[Opening Provided records section]

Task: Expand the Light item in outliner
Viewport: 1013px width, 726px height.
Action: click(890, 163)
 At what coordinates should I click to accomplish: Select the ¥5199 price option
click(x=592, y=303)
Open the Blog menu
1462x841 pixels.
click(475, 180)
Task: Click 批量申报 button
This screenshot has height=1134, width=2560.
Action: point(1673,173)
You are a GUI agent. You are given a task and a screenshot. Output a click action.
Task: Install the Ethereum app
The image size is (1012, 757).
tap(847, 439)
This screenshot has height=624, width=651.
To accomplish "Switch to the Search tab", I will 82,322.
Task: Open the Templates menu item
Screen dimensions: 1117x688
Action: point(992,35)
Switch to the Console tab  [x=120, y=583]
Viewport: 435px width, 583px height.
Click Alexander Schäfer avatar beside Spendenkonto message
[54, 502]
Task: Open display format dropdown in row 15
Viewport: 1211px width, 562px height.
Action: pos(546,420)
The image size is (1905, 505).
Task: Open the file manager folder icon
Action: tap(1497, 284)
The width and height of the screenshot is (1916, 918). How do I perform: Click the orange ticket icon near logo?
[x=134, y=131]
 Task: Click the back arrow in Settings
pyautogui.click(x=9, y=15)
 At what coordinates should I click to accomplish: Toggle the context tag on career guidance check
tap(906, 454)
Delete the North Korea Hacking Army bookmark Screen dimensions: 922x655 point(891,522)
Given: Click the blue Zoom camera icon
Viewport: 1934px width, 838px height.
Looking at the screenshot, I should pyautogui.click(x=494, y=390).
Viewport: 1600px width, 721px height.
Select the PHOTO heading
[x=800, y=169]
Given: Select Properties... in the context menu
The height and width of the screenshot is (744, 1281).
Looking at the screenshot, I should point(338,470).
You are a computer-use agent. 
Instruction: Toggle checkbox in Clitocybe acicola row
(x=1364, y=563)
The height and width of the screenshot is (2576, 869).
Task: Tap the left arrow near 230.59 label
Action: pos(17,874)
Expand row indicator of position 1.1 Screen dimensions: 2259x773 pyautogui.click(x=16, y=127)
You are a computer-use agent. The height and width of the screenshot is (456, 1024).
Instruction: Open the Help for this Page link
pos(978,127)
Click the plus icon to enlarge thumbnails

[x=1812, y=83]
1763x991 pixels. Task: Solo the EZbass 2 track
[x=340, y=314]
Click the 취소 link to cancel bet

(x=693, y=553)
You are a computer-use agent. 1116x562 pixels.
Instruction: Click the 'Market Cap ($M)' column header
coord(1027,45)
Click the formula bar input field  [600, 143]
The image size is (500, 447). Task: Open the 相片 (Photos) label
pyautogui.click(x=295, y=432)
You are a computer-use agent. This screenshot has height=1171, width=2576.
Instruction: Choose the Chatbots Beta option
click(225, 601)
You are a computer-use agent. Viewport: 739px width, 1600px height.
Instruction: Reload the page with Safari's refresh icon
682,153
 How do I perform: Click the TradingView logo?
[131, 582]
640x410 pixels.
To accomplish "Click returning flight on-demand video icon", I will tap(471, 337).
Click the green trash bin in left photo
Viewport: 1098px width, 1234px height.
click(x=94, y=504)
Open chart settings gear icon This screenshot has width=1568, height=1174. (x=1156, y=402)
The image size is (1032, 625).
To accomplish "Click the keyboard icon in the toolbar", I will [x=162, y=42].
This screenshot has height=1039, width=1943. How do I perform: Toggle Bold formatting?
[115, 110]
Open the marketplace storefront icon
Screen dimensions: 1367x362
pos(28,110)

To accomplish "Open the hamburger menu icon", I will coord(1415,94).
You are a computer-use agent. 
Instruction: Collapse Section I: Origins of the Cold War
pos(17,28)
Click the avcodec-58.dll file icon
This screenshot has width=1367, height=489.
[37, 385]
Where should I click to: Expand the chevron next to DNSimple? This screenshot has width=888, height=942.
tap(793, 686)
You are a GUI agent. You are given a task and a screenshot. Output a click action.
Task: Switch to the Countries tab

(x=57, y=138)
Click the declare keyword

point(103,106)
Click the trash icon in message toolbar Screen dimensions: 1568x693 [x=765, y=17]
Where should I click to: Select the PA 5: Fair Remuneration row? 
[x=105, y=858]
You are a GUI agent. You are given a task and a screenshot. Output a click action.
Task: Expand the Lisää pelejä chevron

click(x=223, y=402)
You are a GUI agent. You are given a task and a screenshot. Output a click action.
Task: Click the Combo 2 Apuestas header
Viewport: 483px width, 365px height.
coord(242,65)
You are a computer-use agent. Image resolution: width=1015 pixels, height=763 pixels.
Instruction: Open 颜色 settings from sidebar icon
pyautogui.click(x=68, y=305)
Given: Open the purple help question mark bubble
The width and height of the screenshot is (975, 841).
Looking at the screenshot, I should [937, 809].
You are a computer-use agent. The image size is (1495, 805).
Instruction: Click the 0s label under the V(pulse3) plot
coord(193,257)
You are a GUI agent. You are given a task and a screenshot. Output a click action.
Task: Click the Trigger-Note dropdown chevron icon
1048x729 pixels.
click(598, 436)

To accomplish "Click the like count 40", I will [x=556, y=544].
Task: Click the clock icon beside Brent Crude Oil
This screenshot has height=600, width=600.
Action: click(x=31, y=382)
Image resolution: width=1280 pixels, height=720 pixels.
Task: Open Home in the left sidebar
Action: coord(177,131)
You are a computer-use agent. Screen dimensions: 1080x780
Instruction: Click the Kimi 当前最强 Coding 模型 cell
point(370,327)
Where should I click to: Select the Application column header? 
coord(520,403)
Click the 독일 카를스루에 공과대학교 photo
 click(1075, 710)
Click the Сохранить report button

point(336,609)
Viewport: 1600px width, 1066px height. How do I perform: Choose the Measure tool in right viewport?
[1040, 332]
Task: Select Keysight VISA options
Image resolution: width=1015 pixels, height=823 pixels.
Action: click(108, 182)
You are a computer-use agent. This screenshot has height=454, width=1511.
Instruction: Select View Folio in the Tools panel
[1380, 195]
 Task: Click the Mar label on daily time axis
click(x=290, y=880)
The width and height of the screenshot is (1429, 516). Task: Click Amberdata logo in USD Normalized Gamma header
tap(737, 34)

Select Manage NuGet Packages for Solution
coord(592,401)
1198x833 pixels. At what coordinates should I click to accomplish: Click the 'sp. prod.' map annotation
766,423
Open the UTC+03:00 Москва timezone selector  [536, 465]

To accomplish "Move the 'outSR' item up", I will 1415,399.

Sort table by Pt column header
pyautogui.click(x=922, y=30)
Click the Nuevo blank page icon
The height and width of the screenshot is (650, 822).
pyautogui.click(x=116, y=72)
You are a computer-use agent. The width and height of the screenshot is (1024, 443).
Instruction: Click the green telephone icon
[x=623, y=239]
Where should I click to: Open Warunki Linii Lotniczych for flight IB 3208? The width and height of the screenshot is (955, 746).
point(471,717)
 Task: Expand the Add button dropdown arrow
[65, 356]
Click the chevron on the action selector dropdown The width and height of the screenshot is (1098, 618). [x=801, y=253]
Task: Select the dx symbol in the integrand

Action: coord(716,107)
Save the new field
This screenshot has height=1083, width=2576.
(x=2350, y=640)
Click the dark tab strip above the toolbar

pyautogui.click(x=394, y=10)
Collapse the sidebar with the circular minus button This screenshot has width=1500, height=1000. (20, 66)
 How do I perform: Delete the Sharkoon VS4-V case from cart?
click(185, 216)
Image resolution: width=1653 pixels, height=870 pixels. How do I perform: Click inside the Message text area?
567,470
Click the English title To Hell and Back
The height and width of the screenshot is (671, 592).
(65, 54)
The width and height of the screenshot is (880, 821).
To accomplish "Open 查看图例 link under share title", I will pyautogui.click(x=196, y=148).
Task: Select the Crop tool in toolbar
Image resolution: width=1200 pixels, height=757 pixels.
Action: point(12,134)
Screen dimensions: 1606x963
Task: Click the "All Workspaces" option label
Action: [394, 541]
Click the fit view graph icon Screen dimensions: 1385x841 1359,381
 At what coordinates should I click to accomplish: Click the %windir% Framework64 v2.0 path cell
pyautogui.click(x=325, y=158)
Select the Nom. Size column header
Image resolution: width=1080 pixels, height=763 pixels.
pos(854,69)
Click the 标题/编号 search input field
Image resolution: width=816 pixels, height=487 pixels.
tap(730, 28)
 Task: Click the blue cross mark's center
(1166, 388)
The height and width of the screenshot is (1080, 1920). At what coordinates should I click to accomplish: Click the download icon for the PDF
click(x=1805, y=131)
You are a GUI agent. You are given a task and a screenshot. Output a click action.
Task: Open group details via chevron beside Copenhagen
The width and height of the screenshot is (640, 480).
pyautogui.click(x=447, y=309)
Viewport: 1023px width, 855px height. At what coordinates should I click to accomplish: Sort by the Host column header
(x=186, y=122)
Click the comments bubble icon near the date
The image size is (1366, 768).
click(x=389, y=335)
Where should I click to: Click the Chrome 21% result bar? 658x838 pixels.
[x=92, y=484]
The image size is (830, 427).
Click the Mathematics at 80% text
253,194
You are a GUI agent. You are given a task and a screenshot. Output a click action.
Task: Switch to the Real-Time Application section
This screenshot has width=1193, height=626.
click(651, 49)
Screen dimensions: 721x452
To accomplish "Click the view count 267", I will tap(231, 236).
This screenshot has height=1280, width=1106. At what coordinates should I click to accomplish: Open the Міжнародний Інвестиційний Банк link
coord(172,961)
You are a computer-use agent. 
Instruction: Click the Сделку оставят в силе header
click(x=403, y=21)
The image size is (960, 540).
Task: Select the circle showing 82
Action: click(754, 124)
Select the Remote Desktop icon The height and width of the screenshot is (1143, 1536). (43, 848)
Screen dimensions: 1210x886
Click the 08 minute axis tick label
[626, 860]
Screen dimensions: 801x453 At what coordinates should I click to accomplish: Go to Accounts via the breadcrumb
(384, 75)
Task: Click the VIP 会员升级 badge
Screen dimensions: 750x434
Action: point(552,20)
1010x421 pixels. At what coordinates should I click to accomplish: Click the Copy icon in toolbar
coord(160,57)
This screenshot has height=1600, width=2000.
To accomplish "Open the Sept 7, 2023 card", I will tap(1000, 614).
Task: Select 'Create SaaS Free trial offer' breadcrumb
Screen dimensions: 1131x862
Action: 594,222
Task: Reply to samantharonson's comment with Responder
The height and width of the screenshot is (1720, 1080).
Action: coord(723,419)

[Closing Provided records section]

What this task involves:
Begin with the line that contains "1010x421 pixels. At" and set down each line exactly until the records above end, including the final line.

Problem solution:
1010x421 pixels. At what coordinates should I click to accomplish: Click the Copy icon in toolbar
coord(160,57)
This screenshot has height=1600, width=2000.
To accomplish "Open the Sept 7, 2023 card", I will tap(1000, 614).
Task: Select 'Create SaaS Free trial offer' breadcrumb
Screen dimensions: 1131x862
Action: 594,222
Task: Reply to samantharonson's comment with Responder
The height and width of the screenshot is (1720, 1080).
Action: coord(723,419)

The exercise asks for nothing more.